Hegemonia x contra-hegemonia
Em relação às construções midiáticas tradicionais, o discurso do filme se situa numa posição contra-hegemônica quando, em certa medida, humaniza os presos ao atribuir-lhes qualidades, mesmo sem ouvi-los. Em 10:43, por exemplo, Rita Cadillac, cantora e dançarina, madrinha do presídio, afirma ter aprendido valores com os presos: “Olha, com eles eu aprendi muita coisa: respeito. Eu aprendi respeito, eu aprendi a lei deles, que o que vale é uma palavra”, afirma.
Mais à frente, em 29:43, Varella reitera essa opinião, contrapondo uma qualidade dos presos e um defeito do Estado: “Um lugar que eu senti medo na cadeia foi essa salinha aqui. Não medo de desrespeito, nada disso, porque isso nunca aconteceu. Mas medo de tuberculose, porque é muito fechado. Dia de calor aqui, sem vento, ficava completamente abafado”, disse o médico, contribuindo para essa posição contrária a das grandes mídias que comumente demoniza os presidiários ao retirar deles todo o sentimento de pessoa humana e contexto social que os envolve.
Falar das péssimas condições de infraestrutura e saúde do Carandiru e, na sequência, aos 32 minutos, apresentar e enaltecer as “gambiarras” feitas pelos presos para a realização das suas necessidades básicas, também aponta para a falta de investimento nas cadeias, para o abandono e o descaso do governo com as penitenciárias, instituições pensadas para recuperar as pessoas.

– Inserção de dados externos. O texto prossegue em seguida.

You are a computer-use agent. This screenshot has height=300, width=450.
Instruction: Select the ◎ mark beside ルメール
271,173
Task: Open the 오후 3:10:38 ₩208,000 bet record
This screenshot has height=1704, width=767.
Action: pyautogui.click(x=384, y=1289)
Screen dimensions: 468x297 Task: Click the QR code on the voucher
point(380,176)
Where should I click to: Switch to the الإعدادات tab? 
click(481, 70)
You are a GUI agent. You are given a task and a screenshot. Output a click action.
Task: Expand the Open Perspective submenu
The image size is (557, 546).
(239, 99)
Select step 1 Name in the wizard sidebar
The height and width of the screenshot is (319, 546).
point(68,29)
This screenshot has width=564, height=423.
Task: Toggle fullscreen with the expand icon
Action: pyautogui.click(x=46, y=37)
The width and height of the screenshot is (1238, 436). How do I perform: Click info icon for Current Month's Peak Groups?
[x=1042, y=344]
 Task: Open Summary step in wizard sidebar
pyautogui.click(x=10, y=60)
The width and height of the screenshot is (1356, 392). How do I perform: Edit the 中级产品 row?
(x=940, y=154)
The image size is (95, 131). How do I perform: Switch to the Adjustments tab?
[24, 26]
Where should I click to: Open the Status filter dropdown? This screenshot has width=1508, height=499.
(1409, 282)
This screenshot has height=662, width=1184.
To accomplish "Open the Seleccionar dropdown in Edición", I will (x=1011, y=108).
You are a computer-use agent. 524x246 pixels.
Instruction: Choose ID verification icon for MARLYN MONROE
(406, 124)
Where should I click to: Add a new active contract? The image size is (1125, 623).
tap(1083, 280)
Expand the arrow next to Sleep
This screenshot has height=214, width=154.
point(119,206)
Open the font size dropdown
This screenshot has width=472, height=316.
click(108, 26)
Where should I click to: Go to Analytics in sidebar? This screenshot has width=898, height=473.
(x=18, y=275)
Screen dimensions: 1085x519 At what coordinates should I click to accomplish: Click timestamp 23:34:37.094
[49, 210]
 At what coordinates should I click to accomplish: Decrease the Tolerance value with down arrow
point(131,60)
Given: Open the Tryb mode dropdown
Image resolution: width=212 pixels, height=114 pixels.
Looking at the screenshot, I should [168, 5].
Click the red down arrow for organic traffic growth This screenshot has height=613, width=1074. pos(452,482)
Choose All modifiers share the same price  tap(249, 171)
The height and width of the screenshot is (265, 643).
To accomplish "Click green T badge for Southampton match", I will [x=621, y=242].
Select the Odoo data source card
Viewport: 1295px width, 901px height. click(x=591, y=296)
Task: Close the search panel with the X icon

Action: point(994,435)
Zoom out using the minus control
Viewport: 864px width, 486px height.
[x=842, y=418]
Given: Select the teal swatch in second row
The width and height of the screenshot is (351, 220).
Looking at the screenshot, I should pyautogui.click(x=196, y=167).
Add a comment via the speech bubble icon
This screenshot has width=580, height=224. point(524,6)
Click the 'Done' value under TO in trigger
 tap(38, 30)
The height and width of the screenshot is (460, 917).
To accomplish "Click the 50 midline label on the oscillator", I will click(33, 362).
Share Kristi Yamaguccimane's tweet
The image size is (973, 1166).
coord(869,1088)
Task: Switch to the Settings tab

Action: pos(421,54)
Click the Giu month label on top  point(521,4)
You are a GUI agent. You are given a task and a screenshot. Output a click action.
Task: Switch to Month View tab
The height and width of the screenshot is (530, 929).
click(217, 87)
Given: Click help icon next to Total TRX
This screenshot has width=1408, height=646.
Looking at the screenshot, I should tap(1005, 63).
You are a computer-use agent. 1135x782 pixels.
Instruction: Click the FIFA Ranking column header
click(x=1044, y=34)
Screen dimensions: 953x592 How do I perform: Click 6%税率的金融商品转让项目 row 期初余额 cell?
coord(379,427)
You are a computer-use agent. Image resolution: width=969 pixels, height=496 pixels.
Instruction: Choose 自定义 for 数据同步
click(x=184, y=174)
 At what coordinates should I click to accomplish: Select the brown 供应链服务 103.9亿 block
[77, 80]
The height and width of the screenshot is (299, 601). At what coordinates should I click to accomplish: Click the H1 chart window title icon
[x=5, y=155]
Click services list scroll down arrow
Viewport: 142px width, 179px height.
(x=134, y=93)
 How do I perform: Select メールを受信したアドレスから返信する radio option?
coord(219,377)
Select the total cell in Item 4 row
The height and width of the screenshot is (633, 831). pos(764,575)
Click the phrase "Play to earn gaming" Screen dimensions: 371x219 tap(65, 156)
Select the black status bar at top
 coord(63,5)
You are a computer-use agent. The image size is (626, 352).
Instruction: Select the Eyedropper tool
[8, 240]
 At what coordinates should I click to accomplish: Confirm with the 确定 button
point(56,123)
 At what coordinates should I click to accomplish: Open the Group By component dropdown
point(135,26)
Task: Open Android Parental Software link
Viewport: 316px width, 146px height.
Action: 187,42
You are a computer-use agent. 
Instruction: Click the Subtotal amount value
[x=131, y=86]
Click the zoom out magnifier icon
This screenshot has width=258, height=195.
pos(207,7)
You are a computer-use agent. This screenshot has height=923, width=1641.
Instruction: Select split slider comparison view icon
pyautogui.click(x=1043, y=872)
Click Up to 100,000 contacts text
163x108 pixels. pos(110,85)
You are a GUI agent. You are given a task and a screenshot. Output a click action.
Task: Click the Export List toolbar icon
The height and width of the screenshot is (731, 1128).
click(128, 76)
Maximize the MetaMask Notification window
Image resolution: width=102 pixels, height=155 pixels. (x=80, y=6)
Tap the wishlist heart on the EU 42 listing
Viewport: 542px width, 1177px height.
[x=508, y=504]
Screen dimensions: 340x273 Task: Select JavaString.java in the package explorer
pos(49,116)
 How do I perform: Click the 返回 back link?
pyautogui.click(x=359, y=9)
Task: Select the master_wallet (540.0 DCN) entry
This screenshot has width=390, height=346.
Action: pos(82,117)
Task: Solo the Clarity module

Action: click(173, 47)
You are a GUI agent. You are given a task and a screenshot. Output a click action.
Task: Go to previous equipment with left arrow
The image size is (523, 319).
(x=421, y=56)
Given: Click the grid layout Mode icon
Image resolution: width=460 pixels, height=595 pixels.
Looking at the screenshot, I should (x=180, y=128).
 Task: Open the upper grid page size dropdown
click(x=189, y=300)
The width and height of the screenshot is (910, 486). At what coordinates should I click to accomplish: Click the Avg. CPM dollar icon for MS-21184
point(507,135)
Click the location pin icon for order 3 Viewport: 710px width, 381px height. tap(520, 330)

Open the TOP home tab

Aos 38 minutos, mais uma experiência de pavor e medo é contada por um funcionário, e mais uma vez há uma crítica implícita ao Estado, na menção a um aspecto pouco praticado por ele: “Naquele dia eu vi na minha frente uma média de 80 facas. E não podia nem correr nem pra fora e nem pra dentro. Se eu vou pra lá o bicho pega, se eu vou pra cá o bicho pega. A única coisa que valeu foi o diálogo. Só o diálogo que valeu”. Ao reiterar que o diálogo é o único método (ou o mais eficiente de todos) na lida com as pessoas presas, o documentário reforça, implicitamente, que a violência não resolve.
Na última cena do filme, os funcionários do Carandiru se reúnem, longe das autoridades, para assistirem à implosão de parte do lugar para o qual dedicaram longos anos das suas vidas e mantiveram-se firmes para controlar quem o Estado não dava importância. “Uma sensação esquisita, bem esquisita”, diz um deles, emocionado, resumindo o que pra ele simbolizou a demolição dos pavilhões 6, 8 e 9. Para alguns, tratou-se do fim de um ciclo desastroso do sistema carcerário no Brasil; para outros, de um espetáculo político midiático que não significou a reflexão e nem a reformulação desse sistema; e, para outros, o fim de “15 anos de trabalho em 7 segundos de duração”.